Arjunavarman (reigned c. 1210-1215 CE) was an Indian king from the Paramara dynasty, who ruled in the Malwa region of central India.

Military career[edit]

Arjuna succeeded his father Subhatavarman, and invaded the kingdom of the Chaulukyas of Gujarat. The 14th century writer Merutunga calls him the "destroyer of Gujarat". Arjuna defeated Jayanta-simha (or Jaya-simha), who had usurped the Solanki throne for a brief period. The 1211 CE Piplianagar grant of Arjuna refers to his victory over Jayanta, so Arjuna's Gujarat invasion must have happened before this time. An inscription from Bhopal indicates that he had reached Bharuch by 1213 CE. The Dhar prashasti inscription states that he defeated Jayasimha in the Parva mountain valley (possibly Pavagadh). It also states that Arjuna captured Jayanta's daughter Jayashri, and fell in love with her. According to Asoke Majumdar, this suggests that Jayanta made peace with the Paramaras through a marriage alliance.[1]

When the Yadava ruler Simhana invaded Lata (southern Gujarat), Arjuna's Chahamana general Salakhanasimha defeated him.[2] Later, the Yadava king sent another force led by his general Kholeshvara to Lata. This second invasion resulted in the Paramara feudatory's defeat.[3]

Arjunavarman married the Hoysala princess Sarvakala, who was probably a daughter of grand-daughter of the Hoysala king Ballala. Simhana's invasion of the Hoysala territory appears to have led a fresh conflict between the Paramaras and the Yadavas. Simhana invaded the Paramara kingdom in 1215, and according to the later Yadava court poet Hemadri, this invasion resulted in the defeat and death of Arjunavarman. The veracity of Hemadri's claim is doubtful, as the 1222 Bahal inscription mentions Arjunavarman's defeat, but not his death.[4] The Tiluvalli inscription also states that Simhana humbled the lord of Malwa.[5]

Other activities[edit]

Arjuna assumed the title Trividhivīracūḍāmaṇi. In his inscriptions, Arjunavarman claimed to be an reincarnation of his illustrious ancestor king Bhoja.[6] He was a patron of scholars, and himself an accomplished poet.[3] He is best known from a eulogistic inscription of his reign which takes the form of play called the Vijayaśrīnāṭikā, composed by Madana, the king's preceptor. In this work, which is not known from manuscript sources, Madana makes Arjunavarman the chief protagonist.[7]

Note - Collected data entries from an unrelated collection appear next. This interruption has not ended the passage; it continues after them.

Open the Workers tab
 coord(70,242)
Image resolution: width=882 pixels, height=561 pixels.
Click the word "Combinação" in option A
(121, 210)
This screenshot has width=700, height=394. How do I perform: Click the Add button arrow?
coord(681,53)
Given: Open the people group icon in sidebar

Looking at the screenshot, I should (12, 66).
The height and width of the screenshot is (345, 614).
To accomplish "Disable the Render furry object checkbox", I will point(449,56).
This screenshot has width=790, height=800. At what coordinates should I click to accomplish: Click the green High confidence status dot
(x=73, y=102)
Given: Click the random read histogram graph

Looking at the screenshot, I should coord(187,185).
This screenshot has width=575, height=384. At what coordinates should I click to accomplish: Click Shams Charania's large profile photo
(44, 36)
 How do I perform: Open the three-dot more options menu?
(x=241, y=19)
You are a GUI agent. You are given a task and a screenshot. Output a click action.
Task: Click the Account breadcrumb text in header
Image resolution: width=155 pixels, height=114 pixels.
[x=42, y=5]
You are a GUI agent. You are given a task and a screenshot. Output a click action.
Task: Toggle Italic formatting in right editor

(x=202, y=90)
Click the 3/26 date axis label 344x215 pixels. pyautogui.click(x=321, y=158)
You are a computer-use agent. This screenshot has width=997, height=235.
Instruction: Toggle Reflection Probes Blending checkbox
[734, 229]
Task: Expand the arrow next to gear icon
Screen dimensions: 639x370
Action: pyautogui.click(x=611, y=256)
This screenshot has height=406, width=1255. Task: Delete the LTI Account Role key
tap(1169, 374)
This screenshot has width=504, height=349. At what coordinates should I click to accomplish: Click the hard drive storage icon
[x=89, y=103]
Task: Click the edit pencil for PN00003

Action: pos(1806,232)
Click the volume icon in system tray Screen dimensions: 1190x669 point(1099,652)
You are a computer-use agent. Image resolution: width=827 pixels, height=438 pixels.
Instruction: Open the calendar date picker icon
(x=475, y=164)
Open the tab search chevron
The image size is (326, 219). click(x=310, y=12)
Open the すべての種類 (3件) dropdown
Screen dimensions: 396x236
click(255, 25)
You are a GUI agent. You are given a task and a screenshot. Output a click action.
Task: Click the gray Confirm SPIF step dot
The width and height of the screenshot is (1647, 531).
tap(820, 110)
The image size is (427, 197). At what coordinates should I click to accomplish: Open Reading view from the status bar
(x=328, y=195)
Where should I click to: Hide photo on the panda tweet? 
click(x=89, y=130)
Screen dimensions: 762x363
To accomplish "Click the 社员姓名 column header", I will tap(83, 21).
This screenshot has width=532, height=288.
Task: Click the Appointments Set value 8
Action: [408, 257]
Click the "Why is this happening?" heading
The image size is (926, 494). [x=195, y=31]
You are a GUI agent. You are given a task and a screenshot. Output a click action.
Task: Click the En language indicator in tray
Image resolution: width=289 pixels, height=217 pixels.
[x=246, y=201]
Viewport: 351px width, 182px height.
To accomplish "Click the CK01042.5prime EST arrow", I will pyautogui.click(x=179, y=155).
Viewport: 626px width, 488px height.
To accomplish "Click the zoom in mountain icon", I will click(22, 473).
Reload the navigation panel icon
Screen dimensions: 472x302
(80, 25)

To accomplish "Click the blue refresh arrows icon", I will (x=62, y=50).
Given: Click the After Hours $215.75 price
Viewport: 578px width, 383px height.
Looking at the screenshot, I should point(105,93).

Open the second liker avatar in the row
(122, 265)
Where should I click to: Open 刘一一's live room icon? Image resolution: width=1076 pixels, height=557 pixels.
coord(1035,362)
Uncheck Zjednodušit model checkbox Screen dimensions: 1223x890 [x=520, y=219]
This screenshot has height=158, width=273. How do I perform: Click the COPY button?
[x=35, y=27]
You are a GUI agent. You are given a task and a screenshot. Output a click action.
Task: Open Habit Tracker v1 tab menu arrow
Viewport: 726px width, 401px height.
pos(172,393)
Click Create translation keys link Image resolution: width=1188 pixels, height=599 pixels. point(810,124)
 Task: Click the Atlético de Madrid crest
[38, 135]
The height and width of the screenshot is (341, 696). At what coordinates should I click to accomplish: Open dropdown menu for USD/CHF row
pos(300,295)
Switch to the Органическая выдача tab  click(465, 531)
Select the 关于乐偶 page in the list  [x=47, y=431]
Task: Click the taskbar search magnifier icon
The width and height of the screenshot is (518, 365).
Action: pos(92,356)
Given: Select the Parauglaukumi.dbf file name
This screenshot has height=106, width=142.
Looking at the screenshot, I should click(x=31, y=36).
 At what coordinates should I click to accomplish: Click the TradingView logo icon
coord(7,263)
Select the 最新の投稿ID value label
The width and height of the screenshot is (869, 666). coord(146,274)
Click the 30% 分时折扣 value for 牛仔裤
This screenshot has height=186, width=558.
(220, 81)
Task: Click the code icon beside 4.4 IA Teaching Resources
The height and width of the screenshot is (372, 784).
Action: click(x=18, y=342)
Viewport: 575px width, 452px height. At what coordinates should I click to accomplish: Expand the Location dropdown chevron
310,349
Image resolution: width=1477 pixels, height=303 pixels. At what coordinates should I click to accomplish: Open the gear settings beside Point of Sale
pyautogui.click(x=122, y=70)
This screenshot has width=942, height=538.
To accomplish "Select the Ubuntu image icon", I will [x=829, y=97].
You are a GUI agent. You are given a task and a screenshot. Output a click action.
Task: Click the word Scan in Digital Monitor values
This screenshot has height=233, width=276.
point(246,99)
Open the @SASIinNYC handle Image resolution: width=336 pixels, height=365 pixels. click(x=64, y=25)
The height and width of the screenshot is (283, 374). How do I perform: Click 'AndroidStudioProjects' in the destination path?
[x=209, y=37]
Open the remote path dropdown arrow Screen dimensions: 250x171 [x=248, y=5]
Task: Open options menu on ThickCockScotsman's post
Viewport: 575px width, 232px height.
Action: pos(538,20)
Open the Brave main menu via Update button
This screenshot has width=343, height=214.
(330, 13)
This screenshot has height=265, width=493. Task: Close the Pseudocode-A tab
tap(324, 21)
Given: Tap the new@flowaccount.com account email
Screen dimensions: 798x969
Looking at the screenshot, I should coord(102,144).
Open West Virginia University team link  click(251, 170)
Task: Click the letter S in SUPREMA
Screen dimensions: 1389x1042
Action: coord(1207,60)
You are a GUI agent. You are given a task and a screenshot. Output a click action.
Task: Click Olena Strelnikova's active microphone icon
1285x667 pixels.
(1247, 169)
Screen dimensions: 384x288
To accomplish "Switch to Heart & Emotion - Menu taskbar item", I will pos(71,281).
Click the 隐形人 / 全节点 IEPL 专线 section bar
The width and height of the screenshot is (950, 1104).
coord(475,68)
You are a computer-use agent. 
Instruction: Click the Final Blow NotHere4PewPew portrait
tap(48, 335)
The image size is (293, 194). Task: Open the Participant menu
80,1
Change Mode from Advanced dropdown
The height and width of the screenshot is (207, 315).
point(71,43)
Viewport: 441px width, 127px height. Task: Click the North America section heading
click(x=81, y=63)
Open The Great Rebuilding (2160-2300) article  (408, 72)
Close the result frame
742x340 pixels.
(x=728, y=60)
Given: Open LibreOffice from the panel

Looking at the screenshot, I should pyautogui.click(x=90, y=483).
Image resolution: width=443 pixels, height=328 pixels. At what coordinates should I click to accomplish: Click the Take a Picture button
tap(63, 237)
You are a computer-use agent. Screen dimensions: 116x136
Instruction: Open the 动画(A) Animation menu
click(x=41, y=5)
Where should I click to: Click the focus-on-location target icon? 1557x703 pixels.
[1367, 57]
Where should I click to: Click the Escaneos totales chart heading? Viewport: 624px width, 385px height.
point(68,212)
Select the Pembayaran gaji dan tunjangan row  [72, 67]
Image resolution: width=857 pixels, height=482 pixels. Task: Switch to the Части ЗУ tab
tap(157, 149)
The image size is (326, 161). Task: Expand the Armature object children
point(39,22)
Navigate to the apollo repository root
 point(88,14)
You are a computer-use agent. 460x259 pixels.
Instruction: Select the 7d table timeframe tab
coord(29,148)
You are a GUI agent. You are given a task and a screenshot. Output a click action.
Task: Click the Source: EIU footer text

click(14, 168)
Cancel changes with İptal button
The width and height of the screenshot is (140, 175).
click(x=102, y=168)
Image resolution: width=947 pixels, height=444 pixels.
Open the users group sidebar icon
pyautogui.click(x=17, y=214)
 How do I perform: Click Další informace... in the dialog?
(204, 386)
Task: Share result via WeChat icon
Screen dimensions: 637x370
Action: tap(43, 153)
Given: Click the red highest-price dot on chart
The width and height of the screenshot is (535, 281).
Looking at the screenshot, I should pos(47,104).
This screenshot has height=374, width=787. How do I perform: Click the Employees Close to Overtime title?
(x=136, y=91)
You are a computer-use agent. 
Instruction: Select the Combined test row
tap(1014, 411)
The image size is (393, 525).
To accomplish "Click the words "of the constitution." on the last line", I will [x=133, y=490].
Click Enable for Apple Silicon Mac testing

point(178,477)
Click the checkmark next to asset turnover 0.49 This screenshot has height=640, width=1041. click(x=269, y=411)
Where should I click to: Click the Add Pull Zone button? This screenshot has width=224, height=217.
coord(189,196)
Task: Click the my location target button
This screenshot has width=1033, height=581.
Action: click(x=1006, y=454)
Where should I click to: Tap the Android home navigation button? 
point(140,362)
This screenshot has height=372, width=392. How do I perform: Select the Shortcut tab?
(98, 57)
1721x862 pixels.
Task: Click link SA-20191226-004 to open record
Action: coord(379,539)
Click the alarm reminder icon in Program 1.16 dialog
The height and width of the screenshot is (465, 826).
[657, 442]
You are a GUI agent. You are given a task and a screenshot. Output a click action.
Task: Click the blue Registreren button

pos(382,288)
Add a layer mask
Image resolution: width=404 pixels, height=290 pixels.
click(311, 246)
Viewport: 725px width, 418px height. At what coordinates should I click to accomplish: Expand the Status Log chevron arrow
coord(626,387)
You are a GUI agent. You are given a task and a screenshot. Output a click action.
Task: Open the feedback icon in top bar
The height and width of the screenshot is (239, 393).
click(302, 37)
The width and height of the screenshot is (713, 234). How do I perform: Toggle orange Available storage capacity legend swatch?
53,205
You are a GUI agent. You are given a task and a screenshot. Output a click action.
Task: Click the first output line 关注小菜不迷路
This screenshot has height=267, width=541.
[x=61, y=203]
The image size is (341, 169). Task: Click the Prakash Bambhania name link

Arjunavarman's 1211 CE inscription, found at Piplianagar near Shajapur, records the donation of a village.[8] A 1213 inscription, discovered at Sehore (and possibly originally found at Piplianagar) also records a village grant.[9] Another inscription from Sehore, dated 1215 CE, records a land grant to a Brahmin.[10]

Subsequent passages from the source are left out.